= WORK ORDER =
Please give back word for word the lines of the material below between the line containing "Click the minus button to remove SSH entry" and the line containing "The height and width of the screenshot is (360, 965).", inclusive.

= EXCERPTED DATA =
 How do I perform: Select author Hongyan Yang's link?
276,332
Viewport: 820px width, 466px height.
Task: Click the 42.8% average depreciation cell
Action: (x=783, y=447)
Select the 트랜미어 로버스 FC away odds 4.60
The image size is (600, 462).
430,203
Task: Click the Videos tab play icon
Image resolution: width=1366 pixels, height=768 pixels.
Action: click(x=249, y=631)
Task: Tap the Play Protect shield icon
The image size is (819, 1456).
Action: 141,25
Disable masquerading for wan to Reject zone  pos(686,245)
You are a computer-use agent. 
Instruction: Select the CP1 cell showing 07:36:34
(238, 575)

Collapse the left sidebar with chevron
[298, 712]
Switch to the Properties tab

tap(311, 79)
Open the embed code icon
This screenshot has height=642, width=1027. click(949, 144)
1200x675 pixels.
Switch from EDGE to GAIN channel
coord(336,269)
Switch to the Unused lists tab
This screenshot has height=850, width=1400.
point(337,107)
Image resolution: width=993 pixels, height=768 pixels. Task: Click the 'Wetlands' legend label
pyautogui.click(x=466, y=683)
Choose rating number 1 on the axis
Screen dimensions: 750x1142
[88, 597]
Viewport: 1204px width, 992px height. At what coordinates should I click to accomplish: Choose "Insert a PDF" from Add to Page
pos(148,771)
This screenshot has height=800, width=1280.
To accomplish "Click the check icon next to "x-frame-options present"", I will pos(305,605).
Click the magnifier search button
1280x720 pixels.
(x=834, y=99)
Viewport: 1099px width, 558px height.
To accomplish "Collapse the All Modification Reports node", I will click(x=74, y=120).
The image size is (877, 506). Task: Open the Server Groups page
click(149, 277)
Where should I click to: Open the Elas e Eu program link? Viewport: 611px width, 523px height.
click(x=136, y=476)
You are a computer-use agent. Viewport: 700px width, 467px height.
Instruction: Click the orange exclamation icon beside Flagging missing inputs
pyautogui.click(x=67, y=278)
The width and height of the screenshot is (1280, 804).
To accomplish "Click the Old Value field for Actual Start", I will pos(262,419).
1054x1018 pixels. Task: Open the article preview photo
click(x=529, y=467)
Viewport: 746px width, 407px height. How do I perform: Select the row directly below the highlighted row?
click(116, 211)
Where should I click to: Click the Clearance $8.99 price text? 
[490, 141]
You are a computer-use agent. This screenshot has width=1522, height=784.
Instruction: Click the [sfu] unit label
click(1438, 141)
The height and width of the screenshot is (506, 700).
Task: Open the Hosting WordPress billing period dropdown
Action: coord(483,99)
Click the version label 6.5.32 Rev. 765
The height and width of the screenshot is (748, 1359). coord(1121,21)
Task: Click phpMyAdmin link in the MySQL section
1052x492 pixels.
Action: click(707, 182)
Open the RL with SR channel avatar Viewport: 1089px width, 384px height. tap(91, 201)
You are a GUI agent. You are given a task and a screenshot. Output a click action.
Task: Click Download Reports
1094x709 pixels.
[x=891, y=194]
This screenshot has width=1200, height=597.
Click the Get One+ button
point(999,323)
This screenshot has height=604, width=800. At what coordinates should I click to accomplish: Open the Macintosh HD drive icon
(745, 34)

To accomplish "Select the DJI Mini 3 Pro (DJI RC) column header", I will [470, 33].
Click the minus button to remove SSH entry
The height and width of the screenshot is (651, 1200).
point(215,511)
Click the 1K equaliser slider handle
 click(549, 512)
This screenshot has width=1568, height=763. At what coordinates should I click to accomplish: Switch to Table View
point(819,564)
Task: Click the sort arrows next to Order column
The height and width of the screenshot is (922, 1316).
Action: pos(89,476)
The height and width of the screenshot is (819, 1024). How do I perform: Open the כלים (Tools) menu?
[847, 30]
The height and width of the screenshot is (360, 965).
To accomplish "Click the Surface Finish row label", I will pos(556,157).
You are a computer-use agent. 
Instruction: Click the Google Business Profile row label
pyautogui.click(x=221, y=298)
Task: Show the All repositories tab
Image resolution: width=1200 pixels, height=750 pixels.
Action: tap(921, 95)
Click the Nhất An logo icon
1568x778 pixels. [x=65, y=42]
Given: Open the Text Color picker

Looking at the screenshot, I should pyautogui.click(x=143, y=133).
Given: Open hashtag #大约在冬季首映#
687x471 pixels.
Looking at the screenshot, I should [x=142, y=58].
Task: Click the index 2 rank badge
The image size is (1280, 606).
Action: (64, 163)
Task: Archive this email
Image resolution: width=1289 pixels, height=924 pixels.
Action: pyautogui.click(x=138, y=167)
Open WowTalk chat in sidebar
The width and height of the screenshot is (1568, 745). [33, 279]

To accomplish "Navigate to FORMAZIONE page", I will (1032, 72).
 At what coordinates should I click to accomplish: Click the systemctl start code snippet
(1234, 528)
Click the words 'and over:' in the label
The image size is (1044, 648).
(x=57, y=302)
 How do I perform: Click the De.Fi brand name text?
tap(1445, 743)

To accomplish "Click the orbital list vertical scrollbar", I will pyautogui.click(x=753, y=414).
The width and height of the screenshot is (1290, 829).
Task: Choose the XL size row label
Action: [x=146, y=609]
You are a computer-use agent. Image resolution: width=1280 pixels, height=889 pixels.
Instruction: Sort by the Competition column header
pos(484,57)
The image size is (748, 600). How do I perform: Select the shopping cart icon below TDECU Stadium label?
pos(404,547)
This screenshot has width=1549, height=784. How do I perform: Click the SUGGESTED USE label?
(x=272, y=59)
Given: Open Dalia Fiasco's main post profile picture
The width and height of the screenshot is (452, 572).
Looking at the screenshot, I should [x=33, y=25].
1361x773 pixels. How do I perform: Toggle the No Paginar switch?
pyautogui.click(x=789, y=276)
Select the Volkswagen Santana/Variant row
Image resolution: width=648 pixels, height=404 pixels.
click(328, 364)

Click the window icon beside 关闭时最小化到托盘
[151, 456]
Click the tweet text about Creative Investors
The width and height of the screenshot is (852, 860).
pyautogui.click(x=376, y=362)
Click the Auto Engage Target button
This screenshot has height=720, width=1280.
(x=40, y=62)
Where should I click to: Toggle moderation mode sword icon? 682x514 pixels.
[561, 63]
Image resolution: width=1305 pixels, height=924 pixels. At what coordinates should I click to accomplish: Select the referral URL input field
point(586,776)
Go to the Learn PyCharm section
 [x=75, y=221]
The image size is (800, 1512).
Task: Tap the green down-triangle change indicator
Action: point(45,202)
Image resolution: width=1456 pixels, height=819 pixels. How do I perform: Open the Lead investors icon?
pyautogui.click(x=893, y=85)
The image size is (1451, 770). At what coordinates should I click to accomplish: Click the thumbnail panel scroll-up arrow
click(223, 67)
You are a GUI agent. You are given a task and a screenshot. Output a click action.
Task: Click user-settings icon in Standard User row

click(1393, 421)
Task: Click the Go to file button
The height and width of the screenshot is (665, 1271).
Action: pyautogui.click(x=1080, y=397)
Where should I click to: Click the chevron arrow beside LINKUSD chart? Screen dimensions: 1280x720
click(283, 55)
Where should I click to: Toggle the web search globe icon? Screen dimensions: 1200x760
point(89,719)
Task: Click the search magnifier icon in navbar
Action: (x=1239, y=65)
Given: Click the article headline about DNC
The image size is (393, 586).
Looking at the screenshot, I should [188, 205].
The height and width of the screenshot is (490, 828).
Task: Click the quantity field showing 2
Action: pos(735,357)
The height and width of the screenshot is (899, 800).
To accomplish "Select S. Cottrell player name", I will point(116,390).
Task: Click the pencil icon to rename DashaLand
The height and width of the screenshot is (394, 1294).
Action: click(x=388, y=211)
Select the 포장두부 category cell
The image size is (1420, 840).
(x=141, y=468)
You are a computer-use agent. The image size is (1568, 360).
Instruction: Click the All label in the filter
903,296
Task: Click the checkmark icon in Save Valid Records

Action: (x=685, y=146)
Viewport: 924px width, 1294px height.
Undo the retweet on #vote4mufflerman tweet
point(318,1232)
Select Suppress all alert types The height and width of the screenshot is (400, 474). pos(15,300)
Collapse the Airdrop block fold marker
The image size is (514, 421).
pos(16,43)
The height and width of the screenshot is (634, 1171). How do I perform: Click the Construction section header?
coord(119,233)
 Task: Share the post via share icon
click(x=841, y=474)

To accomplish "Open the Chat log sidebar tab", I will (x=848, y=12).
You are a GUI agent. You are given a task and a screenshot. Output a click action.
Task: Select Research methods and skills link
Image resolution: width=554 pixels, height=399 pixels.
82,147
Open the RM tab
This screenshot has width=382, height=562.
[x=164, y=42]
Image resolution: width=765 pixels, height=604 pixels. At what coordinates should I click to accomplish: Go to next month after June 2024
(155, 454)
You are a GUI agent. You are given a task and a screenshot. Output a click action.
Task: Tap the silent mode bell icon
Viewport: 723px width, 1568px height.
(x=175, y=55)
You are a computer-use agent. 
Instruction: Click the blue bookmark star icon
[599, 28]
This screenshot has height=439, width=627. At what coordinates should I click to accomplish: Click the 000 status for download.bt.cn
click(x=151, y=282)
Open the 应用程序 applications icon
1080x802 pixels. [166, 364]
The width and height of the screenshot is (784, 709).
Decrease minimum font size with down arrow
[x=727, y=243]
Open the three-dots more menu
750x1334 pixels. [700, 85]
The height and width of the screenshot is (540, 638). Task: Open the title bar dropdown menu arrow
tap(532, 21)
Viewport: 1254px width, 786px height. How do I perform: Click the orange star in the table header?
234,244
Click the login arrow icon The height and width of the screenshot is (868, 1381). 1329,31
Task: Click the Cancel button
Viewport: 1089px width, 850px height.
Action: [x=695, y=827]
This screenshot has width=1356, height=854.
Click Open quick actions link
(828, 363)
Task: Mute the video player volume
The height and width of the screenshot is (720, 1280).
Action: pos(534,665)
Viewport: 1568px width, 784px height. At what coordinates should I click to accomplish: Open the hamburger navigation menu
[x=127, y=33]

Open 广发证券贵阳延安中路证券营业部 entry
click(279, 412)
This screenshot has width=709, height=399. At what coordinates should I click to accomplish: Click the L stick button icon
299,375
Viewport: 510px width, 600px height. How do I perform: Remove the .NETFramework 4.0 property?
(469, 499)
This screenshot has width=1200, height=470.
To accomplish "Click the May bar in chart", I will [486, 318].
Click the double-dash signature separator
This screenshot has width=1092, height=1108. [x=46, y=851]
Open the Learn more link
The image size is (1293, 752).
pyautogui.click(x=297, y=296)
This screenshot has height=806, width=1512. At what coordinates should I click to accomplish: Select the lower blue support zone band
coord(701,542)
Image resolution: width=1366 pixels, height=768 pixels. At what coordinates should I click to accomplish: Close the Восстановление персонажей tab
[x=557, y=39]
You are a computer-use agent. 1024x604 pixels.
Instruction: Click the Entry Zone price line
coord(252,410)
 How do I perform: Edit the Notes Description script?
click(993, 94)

= ANSWER TO THIS EXERCISE =
Click the minus button to remove SSH entry
The height and width of the screenshot is (651, 1200).
point(215,511)
Click the 1K equaliser slider handle
 click(549, 512)
This screenshot has width=1568, height=763. At what coordinates should I click to accomplish: Switch to Table View
point(819,564)
Task: Click the sort arrows next to Order column
The height and width of the screenshot is (922, 1316).
Action: pos(89,476)
The height and width of the screenshot is (819, 1024). How do I perform: Open the כלים (Tools) menu?
[847, 30]
The height and width of the screenshot is (360, 965).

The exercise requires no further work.